[Stored entries]
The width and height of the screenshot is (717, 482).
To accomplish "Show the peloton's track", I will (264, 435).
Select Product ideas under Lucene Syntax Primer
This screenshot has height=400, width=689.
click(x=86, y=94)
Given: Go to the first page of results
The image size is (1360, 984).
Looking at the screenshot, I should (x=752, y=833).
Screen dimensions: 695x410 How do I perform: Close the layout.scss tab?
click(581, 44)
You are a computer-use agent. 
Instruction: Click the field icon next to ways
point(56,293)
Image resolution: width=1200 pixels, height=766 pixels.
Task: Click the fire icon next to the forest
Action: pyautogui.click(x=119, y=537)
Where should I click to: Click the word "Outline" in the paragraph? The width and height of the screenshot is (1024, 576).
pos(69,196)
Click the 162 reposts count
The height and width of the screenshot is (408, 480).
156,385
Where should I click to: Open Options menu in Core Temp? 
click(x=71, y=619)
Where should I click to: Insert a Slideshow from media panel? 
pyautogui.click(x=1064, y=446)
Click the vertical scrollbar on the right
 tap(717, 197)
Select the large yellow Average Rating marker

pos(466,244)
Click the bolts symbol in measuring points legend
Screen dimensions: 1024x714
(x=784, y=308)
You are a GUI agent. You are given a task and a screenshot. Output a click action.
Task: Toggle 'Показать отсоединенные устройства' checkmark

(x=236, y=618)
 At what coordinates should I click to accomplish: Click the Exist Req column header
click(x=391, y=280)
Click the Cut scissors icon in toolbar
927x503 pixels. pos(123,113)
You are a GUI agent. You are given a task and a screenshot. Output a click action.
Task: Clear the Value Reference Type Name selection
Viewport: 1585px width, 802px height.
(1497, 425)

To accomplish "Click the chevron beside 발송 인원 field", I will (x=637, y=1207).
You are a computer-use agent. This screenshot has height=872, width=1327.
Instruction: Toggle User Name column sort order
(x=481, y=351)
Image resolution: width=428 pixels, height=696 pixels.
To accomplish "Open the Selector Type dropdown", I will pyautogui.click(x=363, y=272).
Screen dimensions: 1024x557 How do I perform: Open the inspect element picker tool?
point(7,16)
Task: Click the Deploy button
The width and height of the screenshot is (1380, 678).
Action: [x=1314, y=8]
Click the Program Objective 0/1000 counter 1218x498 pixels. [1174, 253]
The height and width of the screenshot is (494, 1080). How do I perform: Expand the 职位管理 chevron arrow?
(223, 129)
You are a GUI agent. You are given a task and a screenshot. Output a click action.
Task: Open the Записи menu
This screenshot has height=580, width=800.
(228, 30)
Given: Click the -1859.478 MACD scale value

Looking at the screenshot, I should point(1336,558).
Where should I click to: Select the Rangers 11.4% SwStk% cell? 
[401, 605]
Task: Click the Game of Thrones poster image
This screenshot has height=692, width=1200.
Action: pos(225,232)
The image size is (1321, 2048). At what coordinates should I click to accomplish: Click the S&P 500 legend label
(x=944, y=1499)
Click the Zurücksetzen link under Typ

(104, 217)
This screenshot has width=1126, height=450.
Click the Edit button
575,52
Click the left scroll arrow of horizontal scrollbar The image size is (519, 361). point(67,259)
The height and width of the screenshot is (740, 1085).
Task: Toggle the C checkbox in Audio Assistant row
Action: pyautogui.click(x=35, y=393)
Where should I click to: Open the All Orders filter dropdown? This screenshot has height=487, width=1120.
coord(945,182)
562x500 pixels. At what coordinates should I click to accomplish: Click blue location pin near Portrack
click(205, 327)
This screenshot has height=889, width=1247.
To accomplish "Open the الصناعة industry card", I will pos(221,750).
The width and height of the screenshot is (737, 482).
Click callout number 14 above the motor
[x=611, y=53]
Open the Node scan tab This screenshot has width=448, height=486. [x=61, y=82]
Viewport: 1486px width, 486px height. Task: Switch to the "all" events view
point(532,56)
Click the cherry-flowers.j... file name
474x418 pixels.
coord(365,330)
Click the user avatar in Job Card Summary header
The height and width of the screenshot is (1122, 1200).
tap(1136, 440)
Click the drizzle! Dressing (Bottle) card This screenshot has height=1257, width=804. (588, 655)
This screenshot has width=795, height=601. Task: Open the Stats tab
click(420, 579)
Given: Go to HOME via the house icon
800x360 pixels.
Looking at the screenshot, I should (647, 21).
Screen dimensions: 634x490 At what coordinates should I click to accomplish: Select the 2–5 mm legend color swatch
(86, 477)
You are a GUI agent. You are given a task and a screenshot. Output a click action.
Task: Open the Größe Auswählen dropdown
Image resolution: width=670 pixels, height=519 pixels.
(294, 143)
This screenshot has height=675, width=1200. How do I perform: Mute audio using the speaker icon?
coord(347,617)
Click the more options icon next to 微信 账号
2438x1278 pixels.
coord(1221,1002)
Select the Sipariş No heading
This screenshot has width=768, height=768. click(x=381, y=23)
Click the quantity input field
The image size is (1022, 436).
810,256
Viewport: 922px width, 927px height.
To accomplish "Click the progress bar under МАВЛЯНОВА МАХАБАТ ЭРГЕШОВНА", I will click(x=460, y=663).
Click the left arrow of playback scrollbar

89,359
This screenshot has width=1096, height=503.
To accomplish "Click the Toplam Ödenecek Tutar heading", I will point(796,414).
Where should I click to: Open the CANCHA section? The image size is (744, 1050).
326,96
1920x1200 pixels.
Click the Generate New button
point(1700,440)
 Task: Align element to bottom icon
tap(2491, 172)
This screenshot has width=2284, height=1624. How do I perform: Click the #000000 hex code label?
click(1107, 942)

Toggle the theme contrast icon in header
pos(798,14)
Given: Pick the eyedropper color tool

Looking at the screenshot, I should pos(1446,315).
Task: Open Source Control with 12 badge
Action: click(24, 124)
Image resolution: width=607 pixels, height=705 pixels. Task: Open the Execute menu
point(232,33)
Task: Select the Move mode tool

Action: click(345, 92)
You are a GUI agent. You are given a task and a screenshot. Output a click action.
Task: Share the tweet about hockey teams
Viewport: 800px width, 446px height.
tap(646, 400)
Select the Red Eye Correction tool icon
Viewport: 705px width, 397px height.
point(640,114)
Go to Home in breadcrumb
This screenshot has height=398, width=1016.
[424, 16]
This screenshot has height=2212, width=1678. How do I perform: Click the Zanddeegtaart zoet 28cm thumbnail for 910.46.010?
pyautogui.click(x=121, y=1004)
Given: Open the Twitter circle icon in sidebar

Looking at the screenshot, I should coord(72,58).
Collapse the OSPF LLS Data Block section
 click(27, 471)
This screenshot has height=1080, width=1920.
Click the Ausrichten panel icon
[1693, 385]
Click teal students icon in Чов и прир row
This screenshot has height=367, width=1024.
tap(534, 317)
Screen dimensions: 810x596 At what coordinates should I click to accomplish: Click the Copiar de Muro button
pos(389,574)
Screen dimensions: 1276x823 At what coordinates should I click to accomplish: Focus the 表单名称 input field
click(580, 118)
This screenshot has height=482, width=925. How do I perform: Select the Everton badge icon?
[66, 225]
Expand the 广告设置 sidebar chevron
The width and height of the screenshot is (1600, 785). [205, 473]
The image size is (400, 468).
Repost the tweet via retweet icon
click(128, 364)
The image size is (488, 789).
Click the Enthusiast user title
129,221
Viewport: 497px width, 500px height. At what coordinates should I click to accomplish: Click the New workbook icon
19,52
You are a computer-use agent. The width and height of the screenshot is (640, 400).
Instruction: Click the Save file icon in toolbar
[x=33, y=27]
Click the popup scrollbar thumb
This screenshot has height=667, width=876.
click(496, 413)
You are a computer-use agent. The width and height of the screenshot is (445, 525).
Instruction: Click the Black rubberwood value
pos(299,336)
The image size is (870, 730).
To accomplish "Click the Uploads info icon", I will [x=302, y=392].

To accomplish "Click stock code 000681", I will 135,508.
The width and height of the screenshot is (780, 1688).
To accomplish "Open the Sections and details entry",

Assigned task: A verbatim copy of every record is what you should return.

Exercise result:
The width and height of the screenshot is (717, 482).
To accomplish "Show the peloton's track", I will (264, 435).
Select Product ideas under Lucene Syntax Primer
This screenshot has height=400, width=689.
click(x=86, y=94)
Given: Go to the first page of results
The image size is (1360, 984).
Looking at the screenshot, I should (x=752, y=833).
Screen dimensions: 695x410 How do I perform: Close the layout.scss tab?
click(581, 44)
You are a computer-use agent. 
Instruction: Click the field icon next to ways
point(56,293)
Image resolution: width=1200 pixels, height=766 pixels.
Task: Click the fire icon next to the forest
Action: pyautogui.click(x=119, y=537)
Where should I click to: Click the word "Outline" in the paragraph? The width and height of the screenshot is (1024, 576).
pos(69,196)
Click the 162 reposts count
The height and width of the screenshot is (408, 480).
156,385
Where should I click to: Open Options menu in Core Temp? 
click(x=71, y=619)
Where should I click to: Insert a Slideshow from media panel? 
pyautogui.click(x=1064, y=446)
Click the vertical scrollbar on the right
 tap(717, 197)
Select the large yellow Average Rating marker

pos(466,244)
Click the bolts symbol in measuring points legend
Screen dimensions: 1024x714
(x=784, y=308)
You are a GUI agent. You are given a task and a screenshot. Output a click action.
Task: Toggle 'Показать отсоединенные устройства' checkmark

(x=236, y=618)
 At what coordinates should I click to accomplish: Click the Exist Req column header
click(x=391, y=280)
Click the Cut scissors icon in toolbar
927x503 pixels. pos(123,113)
You are a GUI agent. You are given a task and a screenshot. Output a click action.
Task: Clear the Value Reference Type Name selection
Viewport: 1585px width, 802px height.
(1497, 425)

To accomplish "Click the chevron beside 발송 인원 field", I will (x=637, y=1207).
You are a computer-use agent. This screenshot has height=872, width=1327.
Instruction: Toggle User Name column sort order
(x=481, y=351)
Image resolution: width=428 pixels, height=696 pixels.
To accomplish "Open the Selector Type dropdown", I will pyautogui.click(x=363, y=272).
Screen dimensions: 1024x557 How do I perform: Open the inspect element picker tool?
point(7,16)
Task: Click the Deploy button
The width and height of the screenshot is (1380, 678).
Action: [x=1314, y=8]
Click the Program Objective 0/1000 counter 1218x498 pixels. [1174, 253]
The height and width of the screenshot is (494, 1080). How do I perform: Expand the 职位管理 chevron arrow?
(223, 129)
You are a GUI agent. You are given a task and a screenshot. Output a click action.
Task: Open the Записи menu
This screenshot has height=580, width=800.
(228, 30)
Given: Click the -1859.478 MACD scale value

Looking at the screenshot, I should point(1336,558).
Where should I click to: Select the Rangers 11.4% SwStk% cell? 
[401, 605]
Task: Click the Game of Thrones poster image
This screenshot has height=692, width=1200.
Action: pos(225,232)
The image size is (1321, 2048). At what coordinates should I click to accomplish: Click the S&P 500 legend label
(x=944, y=1499)
Click the Zurücksetzen link under Typ

(104, 217)
This screenshot has width=1126, height=450.
Click the Edit button
575,52
Click the left scroll arrow of horizontal scrollbar The image size is (519, 361). point(67,259)
The height and width of the screenshot is (740, 1085).
Task: Toggle the C checkbox in Audio Assistant row
Action: pyautogui.click(x=35, y=393)
Where should I click to: Open the All Orders filter dropdown? This screenshot has height=487, width=1120.
coord(945,182)
562x500 pixels. At what coordinates should I click to accomplish: Click blue location pin near Portrack
click(205, 327)
This screenshot has height=889, width=1247.
To accomplish "Open the الصناعة industry card", I will pos(221,750).
The width and height of the screenshot is (737, 482).
Click callout number 14 above the motor
[x=611, y=53]
Open the Node scan tab This screenshot has width=448, height=486. [x=61, y=82]
Viewport: 1486px width, 486px height. Task: Switch to the "all" events view
point(532,56)
Click the cherry-flowers.j... file name
474x418 pixels.
coord(365,330)
Click the user avatar in Job Card Summary header
The height and width of the screenshot is (1122, 1200).
tap(1136, 440)
Click the drizzle! Dressing (Bottle) card This screenshot has height=1257, width=804. (588, 655)
This screenshot has width=795, height=601. Task: Open the Stats tab
click(420, 579)
Given: Go to HOME via the house icon
800x360 pixels.
Looking at the screenshot, I should (647, 21).
Screen dimensions: 634x490 At what coordinates should I click to accomplish: Select the 2–5 mm legend color swatch
(86, 477)
You are a GUI agent. You are given a task and a screenshot. Output a click action.
Task: Open the Größe Auswählen dropdown
Image resolution: width=670 pixels, height=519 pixels.
(294, 143)
This screenshot has height=675, width=1200. How do I perform: Mute audio using the speaker icon?
coord(347,617)
Click the more options icon next to 微信 账号
2438x1278 pixels.
coord(1221,1002)
Select the Sipariş No heading
This screenshot has width=768, height=768. click(x=381, y=23)
Click the quantity input field
The image size is (1022, 436).
810,256
Viewport: 922px width, 927px height.
To accomplish "Click the progress bar under МАВЛЯНОВА МАХАБАТ ЭРГЕШОВНА", I will click(x=460, y=663).
Click the left arrow of playback scrollbar

89,359
This screenshot has width=1096, height=503.
To accomplish "Click the Toplam Ödenecek Tutar heading", I will point(796,414).
Where should I click to: Open the CANCHA section? The image size is (744, 1050).
326,96
1920x1200 pixels.
Click the Generate New button
point(1700,440)
 Task: Align element to bottom icon
tap(2491, 172)
This screenshot has width=2284, height=1624. How do I perform: Click the #000000 hex code label?
click(1107, 942)

Toggle the theme contrast icon in header
pos(798,14)
Given: Pick the eyedropper color tool

Looking at the screenshot, I should pos(1446,315).
Task: Open Source Control with 12 badge
Action: click(24, 124)
Image resolution: width=607 pixels, height=705 pixels. Task: Open the Execute menu
point(232,33)
Task: Select the Move mode tool

Action: click(345, 92)
You are a GUI agent. You are given a task and a screenshot. Output a click action.
Task: Share the tweet about hockey teams
Viewport: 800px width, 446px height.
tap(646, 400)
Select the Red Eye Correction tool icon
Viewport: 705px width, 397px height.
point(640,114)
Go to Home in breadcrumb
This screenshot has height=398, width=1016.
[424, 16]
This screenshot has height=2212, width=1678. How do I perform: Click the Zanddeegtaart zoet 28cm thumbnail for 910.46.010?
pyautogui.click(x=121, y=1004)
Given: Open the Twitter circle icon in sidebar

Looking at the screenshot, I should coord(72,58).
Collapse the OSPF LLS Data Block section
 click(27, 471)
This screenshot has height=1080, width=1920.
Click the Ausrichten panel icon
[1693, 385]
Click teal students icon in Чов и прир row
This screenshot has height=367, width=1024.
tap(534, 317)
Screen dimensions: 810x596 At what coordinates should I click to accomplish: Click the Copiar de Muro button
pos(389,574)
Screen dimensions: 1276x823 At what coordinates should I click to accomplish: Focus the 表单名称 input field
click(580, 118)
This screenshot has height=482, width=925. How do I perform: Select the Everton badge icon?
[66, 225]
Expand the 广告设置 sidebar chevron
The width and height of the screenshot is (1600, 785). [205, 473]
The image size is (400, 468).
Repost the tweet via retweet icon
click(128, 364)
The image size is (488, 789).
Click the Enthusiast user title
129,221
Viewport: 497px width, 500px height. At what coordinates should I click to accomplish: Click the New workbook icon
19,52
You are a computer-use agent. The width and height of the screenshot is (640, 400).
Instruction: Click the Save file icon in toolbar
[x=33, y=27]
Click the popup scrollbar thumb
This screenshot has height=667, width=876.
click(496, 413)
You are a computer-use agent. The width and height of the screenshot is (445, 525).
Instruction: Click the Black rubberwood value
pos(299,336)
The image size is (870, 730).
To accomplish "Click the Uploads info icon", I will [x=302, y=392].

To accomplish "Click stock code 000681", I will 135,508.
The width and height of the screenshot is (780, 1688).
To accomplish "Open the Sections and details entry",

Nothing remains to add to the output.